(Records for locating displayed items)
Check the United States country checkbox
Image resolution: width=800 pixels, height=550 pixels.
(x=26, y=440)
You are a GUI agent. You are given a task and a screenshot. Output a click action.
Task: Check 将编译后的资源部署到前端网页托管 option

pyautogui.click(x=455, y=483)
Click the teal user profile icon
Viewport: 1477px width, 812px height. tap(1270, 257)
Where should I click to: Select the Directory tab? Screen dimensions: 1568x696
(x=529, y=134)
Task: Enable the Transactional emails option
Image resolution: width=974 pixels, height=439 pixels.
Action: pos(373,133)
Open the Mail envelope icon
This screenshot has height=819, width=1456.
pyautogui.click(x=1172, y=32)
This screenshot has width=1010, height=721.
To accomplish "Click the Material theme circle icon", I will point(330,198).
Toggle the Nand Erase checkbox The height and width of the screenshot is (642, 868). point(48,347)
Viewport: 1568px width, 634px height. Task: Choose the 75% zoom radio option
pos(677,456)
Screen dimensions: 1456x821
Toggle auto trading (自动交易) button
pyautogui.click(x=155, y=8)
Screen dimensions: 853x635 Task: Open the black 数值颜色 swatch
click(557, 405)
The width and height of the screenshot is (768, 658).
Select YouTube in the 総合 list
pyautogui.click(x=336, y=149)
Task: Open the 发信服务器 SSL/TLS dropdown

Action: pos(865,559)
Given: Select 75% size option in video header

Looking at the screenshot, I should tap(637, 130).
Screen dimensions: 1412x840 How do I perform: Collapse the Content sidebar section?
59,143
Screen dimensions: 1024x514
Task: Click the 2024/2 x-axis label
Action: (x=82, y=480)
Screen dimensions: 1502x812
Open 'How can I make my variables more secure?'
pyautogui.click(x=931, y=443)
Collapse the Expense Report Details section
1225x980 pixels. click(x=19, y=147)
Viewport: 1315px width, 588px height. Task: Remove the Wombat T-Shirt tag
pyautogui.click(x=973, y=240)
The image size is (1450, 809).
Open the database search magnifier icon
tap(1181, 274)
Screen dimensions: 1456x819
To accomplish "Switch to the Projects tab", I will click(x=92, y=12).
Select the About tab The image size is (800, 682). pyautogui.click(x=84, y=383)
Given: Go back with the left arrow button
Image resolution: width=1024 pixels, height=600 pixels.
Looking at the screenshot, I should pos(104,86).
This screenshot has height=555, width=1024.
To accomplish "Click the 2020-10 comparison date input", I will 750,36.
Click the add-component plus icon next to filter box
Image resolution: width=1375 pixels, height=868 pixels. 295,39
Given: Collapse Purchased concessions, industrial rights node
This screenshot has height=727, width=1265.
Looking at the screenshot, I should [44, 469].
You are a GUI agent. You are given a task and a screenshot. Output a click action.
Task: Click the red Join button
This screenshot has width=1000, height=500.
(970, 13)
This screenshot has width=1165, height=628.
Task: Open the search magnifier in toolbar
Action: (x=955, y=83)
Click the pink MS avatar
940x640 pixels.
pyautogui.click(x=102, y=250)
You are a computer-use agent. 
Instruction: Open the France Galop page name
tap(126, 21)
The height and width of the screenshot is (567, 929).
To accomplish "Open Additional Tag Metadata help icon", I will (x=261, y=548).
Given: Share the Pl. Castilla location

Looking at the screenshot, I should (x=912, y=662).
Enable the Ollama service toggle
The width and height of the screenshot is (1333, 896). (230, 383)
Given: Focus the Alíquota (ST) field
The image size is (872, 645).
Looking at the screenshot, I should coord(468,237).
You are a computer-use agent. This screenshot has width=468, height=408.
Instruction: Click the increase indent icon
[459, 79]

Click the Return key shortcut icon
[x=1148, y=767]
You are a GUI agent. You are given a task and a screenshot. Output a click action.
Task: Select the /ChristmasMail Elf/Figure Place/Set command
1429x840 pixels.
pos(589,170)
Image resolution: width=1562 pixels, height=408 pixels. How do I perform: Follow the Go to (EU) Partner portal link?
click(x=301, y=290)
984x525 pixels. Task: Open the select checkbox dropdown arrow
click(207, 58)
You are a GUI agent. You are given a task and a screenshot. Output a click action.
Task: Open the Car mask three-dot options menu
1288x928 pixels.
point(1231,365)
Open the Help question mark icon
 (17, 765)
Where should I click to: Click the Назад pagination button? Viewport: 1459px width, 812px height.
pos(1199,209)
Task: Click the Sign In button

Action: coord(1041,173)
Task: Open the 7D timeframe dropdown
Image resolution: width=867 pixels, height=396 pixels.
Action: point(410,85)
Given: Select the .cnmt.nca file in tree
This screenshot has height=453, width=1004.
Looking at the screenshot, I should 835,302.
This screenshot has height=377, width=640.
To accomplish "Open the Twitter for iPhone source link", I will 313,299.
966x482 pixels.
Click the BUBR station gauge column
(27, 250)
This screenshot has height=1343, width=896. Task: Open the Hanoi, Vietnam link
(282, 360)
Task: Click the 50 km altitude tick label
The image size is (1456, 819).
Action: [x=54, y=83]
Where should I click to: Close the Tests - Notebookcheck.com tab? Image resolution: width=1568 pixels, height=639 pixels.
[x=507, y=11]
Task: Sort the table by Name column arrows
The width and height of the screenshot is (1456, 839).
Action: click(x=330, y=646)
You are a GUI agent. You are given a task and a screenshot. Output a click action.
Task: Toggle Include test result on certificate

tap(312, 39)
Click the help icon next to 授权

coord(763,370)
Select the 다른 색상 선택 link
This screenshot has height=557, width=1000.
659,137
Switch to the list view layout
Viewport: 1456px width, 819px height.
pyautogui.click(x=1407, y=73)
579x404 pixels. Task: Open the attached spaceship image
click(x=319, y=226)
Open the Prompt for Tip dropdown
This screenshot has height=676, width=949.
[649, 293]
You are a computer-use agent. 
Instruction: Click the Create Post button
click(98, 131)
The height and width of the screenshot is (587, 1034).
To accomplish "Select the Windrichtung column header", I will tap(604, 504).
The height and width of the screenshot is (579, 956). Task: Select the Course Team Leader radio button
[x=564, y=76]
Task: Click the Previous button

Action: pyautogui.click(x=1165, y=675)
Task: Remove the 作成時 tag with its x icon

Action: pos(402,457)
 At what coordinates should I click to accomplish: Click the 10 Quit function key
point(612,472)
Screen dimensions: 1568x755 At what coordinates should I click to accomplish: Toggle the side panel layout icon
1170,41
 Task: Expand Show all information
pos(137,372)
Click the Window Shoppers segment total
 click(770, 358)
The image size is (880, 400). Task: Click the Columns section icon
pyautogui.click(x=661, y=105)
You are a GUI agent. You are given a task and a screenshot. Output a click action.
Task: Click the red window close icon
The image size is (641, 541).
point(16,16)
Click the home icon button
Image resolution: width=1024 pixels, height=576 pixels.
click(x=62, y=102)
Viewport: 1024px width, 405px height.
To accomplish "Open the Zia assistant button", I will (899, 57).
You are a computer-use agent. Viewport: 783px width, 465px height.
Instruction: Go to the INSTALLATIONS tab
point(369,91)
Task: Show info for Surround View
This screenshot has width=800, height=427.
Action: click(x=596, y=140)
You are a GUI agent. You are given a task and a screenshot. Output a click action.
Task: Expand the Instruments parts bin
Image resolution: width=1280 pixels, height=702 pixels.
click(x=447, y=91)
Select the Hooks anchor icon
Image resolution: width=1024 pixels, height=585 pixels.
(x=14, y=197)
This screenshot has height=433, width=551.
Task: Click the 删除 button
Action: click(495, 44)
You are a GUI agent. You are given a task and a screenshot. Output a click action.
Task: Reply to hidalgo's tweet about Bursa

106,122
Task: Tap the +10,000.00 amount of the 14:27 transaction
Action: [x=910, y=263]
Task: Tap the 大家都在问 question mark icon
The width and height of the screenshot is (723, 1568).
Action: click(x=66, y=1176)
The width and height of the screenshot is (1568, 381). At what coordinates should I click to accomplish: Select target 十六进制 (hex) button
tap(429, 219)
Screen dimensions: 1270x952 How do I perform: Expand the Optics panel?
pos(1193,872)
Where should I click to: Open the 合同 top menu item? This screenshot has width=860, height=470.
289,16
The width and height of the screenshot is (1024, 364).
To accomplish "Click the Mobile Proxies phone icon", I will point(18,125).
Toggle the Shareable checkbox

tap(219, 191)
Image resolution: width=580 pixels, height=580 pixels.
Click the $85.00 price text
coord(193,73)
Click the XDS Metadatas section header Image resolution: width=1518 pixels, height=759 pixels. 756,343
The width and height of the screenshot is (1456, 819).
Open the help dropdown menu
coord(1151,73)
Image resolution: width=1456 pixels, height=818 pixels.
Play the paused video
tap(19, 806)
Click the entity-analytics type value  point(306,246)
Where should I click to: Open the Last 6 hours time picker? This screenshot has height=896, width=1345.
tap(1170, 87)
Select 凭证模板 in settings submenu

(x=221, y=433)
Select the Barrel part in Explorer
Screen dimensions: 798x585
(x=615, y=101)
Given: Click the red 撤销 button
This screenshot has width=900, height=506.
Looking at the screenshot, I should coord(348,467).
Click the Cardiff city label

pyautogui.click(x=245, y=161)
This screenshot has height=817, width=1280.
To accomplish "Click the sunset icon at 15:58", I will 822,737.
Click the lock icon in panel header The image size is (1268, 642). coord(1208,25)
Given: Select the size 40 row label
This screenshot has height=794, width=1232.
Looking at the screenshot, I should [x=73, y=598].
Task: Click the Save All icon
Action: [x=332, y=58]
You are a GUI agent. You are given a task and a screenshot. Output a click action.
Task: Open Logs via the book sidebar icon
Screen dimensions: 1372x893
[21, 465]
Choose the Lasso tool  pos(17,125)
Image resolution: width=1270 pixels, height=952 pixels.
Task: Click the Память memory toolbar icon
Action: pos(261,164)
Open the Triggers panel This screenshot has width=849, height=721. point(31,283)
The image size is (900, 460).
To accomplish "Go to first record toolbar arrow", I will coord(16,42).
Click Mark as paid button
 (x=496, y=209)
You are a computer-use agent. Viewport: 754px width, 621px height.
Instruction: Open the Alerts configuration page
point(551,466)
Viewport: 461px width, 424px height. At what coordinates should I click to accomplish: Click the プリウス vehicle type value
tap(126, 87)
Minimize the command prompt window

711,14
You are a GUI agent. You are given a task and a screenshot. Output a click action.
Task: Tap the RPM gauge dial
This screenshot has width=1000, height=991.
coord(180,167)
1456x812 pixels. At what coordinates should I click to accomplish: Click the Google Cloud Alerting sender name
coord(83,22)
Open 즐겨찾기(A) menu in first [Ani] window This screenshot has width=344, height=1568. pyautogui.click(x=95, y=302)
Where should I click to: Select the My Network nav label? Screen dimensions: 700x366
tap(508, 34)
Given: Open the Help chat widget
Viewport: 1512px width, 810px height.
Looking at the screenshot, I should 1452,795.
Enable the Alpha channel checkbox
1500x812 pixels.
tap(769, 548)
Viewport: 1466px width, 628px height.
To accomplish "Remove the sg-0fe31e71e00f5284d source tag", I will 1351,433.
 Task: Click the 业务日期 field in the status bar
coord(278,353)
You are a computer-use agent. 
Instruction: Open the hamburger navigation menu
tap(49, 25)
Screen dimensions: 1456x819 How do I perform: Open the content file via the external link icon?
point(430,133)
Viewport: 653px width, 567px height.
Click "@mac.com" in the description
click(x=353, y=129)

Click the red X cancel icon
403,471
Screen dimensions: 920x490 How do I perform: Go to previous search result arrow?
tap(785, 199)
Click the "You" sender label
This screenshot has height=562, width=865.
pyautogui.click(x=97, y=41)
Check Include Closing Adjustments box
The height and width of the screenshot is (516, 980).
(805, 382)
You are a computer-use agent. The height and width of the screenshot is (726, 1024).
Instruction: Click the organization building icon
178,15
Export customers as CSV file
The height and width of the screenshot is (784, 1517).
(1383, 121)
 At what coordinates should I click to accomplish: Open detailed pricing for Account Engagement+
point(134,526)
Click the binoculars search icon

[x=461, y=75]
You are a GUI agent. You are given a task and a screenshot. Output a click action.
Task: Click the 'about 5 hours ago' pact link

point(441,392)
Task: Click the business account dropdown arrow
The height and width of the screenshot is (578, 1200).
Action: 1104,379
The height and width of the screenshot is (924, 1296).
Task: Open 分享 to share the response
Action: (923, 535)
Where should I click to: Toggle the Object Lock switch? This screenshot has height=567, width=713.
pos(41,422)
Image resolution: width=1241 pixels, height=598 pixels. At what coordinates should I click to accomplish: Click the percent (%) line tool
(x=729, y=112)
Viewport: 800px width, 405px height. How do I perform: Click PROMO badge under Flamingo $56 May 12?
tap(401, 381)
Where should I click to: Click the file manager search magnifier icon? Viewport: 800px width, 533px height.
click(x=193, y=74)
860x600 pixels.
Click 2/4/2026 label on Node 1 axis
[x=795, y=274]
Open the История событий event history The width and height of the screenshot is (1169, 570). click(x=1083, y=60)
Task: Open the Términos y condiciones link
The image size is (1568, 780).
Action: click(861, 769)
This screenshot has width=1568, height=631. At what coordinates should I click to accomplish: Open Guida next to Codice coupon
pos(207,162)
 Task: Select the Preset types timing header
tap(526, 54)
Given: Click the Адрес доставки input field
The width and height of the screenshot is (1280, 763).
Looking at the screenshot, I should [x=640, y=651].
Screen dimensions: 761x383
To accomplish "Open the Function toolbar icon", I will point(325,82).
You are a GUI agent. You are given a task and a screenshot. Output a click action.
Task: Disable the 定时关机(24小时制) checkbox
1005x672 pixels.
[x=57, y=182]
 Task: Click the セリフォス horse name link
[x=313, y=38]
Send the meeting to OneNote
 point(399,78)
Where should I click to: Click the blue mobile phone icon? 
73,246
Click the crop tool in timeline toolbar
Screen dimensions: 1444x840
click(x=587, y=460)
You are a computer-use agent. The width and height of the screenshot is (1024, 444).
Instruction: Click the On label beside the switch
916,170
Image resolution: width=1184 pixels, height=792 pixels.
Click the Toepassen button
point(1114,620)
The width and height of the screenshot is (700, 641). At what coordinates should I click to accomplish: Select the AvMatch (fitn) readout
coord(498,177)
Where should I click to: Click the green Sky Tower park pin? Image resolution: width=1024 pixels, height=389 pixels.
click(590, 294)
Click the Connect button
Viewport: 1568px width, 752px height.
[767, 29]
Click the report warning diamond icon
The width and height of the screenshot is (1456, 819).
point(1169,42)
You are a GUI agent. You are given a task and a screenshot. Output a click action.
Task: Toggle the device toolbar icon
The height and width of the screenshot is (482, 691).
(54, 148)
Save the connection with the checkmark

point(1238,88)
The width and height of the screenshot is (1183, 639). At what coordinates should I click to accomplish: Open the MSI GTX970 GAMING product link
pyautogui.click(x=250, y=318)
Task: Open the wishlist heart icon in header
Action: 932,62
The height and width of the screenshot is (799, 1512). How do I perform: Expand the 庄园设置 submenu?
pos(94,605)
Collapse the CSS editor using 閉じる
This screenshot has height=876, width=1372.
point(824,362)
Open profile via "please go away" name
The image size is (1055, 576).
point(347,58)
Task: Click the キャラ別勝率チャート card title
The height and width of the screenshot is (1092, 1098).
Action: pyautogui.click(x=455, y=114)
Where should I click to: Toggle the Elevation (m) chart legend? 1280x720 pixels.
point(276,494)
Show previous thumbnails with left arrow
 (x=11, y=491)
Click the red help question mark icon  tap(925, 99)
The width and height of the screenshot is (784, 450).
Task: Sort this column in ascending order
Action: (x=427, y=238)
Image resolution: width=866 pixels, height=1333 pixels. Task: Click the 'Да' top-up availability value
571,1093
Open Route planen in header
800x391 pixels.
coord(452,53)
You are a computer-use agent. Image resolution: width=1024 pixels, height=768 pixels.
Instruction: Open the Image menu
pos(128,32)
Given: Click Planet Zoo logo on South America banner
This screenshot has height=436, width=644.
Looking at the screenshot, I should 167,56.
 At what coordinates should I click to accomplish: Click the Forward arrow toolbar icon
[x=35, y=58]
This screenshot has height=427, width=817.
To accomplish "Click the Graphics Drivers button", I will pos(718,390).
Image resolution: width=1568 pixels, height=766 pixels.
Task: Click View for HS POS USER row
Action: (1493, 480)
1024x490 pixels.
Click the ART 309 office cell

* [What needs to be done]: In the part of the records that opens with the line containing "Click the Return key shortcut icon" and closes with the line containing "Action: [x=54, y=83]", substitute "Log In" for "Sign In". Write out only those lines again, with everything else left unchanged.

* [The reply]:
Click the Return key shortcut icon
[x=1148, y=767]
You are a GUI agent. You are given a task and a screenshot. Output a click action.
Task: Select the /ChristmasMail Elf/Figure Place/Set command
1429x840 pixels.
pos(589,170)
Image resolution: width=1562 pixels, height=408 pixels. How do I perform: Follow the Go to (EU) Partner portal link?
click(x=301, y=290)
984x525 pixels. Task: Open the select checkbox dropdown arrow
click(207, 58)
You are a GUI agent. You are given a task and a screenshot. Output a click action.
Task: Open the Car mask three-dot options menu
1288x928 pixels.
point(1231,365)
Open the Help question mark icon
 (17, 765)
Where should I click to: Click the Назад pagination button? Viewport: 1459px width, 812px height.
pos(1199,209)
Task: Click the Log In button

Action: coord(1041,173)
Task: Open the 7D timeframe dropdown
Image resolution: width=867 pixels, height=396 pixels.
Action: point(410,85)
Given: Select the .cnmt.nca file in tree
This screenshot has height=453, width=1004.
Looking at the screenshot, I should 835,302.
This screenshot has height=377, width=640.
To accomplish "Open the Twitter for iPhone source link", I will 313,299.
966x482 pixels.
Click the BUBR station gauge column
(27, 250)
This screenshot has height=1343, width=896. Task: Open the Hanoi, Vietnam link
(282, 360)
Task: Click the 50 km altitude tick label
The image size is (1456, 819).
Action: [x=54, y=83]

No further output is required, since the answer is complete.